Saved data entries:
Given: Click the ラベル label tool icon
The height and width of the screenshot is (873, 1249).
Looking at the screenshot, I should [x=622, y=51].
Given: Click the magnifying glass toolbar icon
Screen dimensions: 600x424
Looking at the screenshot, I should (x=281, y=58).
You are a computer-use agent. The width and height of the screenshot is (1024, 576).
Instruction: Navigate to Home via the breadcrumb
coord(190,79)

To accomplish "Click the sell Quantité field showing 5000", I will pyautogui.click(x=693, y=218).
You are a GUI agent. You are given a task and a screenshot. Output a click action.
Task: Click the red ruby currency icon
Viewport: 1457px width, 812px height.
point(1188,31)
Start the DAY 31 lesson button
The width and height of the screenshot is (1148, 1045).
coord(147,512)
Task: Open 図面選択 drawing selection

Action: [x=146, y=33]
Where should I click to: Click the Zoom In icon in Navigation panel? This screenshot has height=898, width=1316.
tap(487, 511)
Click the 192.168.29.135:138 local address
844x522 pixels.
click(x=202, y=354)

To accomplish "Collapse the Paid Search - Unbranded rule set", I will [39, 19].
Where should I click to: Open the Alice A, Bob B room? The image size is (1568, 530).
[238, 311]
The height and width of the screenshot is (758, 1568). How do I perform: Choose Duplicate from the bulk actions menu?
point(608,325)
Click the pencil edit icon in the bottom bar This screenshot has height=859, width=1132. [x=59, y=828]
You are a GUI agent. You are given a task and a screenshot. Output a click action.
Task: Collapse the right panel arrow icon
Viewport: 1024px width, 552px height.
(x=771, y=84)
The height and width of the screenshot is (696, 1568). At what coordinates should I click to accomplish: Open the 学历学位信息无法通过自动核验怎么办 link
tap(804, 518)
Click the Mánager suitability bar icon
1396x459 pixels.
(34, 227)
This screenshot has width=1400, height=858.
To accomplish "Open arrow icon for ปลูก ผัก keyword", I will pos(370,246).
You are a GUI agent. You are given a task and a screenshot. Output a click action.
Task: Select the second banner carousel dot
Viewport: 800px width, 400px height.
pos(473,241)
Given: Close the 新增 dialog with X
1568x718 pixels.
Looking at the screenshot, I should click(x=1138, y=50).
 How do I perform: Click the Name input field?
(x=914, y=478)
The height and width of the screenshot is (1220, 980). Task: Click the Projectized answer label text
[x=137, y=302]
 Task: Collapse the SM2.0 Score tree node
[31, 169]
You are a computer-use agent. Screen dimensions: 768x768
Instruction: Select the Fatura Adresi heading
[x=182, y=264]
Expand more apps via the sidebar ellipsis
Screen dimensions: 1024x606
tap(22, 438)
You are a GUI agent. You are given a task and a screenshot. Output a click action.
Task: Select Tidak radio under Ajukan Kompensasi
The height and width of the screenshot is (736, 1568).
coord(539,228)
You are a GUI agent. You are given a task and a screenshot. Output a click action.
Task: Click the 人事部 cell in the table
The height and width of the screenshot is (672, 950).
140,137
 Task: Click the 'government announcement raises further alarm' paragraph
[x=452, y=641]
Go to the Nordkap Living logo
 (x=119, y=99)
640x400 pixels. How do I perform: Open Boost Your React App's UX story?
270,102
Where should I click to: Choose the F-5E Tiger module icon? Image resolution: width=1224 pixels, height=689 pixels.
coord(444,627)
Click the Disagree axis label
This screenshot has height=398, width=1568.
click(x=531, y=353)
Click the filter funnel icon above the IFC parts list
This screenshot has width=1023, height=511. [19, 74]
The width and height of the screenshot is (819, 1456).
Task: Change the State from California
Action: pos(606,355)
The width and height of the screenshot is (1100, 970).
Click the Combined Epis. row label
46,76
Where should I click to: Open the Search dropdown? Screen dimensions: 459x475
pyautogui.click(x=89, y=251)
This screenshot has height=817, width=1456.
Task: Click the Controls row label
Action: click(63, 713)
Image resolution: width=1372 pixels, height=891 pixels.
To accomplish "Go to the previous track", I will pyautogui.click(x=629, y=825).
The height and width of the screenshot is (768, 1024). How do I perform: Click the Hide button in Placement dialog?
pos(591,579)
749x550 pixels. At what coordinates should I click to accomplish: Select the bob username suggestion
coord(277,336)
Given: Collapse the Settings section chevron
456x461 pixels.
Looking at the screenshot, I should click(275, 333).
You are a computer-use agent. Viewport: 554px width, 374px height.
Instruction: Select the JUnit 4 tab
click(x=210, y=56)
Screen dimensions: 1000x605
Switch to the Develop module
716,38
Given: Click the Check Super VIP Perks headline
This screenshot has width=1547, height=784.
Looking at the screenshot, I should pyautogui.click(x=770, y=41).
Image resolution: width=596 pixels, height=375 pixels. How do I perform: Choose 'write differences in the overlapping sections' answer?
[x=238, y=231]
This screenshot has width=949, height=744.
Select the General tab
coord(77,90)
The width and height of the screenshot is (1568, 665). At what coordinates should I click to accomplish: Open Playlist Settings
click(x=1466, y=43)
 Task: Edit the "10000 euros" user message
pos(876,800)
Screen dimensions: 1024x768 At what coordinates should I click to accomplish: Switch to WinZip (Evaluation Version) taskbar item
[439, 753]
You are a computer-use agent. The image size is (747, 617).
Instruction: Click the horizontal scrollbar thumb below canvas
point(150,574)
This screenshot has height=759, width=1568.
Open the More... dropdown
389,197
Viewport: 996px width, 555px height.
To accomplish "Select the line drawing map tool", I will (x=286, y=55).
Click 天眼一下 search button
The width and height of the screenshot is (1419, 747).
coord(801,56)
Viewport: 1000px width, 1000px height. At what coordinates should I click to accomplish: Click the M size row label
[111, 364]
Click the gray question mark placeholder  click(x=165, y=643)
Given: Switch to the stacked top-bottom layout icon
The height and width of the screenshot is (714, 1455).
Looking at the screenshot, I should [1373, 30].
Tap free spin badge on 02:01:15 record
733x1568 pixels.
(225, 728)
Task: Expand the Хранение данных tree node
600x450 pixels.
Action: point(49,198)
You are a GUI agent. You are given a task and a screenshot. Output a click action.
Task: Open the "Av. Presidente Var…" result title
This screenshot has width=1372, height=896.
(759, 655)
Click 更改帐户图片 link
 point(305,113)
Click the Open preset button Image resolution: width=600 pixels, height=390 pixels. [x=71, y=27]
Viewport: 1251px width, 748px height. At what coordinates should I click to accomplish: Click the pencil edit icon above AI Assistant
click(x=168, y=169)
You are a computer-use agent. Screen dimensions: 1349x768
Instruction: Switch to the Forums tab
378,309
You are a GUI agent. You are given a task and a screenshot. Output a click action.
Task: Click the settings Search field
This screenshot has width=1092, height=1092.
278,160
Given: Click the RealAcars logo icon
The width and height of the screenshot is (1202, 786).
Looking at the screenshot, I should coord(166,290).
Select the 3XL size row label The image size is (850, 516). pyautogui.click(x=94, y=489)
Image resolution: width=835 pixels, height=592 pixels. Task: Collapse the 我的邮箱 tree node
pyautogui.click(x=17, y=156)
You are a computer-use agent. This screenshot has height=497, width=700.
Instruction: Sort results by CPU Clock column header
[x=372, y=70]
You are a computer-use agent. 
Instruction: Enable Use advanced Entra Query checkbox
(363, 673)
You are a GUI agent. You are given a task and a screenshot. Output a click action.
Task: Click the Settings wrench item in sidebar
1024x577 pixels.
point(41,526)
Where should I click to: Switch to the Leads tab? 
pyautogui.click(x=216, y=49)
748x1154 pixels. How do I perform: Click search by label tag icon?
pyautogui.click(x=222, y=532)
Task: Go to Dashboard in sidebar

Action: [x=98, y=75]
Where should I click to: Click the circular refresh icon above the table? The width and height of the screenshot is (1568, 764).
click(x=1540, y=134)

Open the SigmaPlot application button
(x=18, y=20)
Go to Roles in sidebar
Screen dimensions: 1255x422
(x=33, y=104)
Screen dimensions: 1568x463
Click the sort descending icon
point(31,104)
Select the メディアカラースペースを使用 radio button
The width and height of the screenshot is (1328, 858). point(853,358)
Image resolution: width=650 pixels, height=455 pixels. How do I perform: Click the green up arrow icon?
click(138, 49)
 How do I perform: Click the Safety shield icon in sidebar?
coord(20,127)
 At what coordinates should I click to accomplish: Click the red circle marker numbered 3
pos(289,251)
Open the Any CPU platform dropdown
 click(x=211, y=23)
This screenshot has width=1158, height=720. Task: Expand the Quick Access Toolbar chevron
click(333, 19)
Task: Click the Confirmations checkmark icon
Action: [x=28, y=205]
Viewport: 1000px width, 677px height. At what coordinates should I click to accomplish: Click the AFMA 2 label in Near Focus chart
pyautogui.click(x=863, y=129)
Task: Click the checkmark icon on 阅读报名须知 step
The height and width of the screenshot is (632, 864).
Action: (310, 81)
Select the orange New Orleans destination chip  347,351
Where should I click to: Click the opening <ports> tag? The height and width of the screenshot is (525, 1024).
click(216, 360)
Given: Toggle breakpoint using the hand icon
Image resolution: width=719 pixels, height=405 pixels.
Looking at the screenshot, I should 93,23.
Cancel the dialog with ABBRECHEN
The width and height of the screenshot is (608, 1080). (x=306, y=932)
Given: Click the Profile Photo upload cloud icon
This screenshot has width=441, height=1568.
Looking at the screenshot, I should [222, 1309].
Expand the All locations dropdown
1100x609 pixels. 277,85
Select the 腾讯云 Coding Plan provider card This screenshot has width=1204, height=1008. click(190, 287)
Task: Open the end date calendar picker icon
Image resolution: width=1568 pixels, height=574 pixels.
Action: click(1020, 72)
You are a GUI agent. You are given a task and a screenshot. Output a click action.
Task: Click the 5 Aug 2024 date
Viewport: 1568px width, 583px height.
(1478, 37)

## Work request
Return exactly the lines of the data, and only those, from the line with "Image resolution: width=1568" through the last line, inclusive.

## Task result
Image resolution: width=1568 pixels, height=574 pixels.
Action: click(1020, 72)
You are a GUI agent. You are given a task and a screenshot. Output a click action.
Task: Click the 5 Aug 2024 date
Viewport: 1568px width, 583px height.
(1478, 37)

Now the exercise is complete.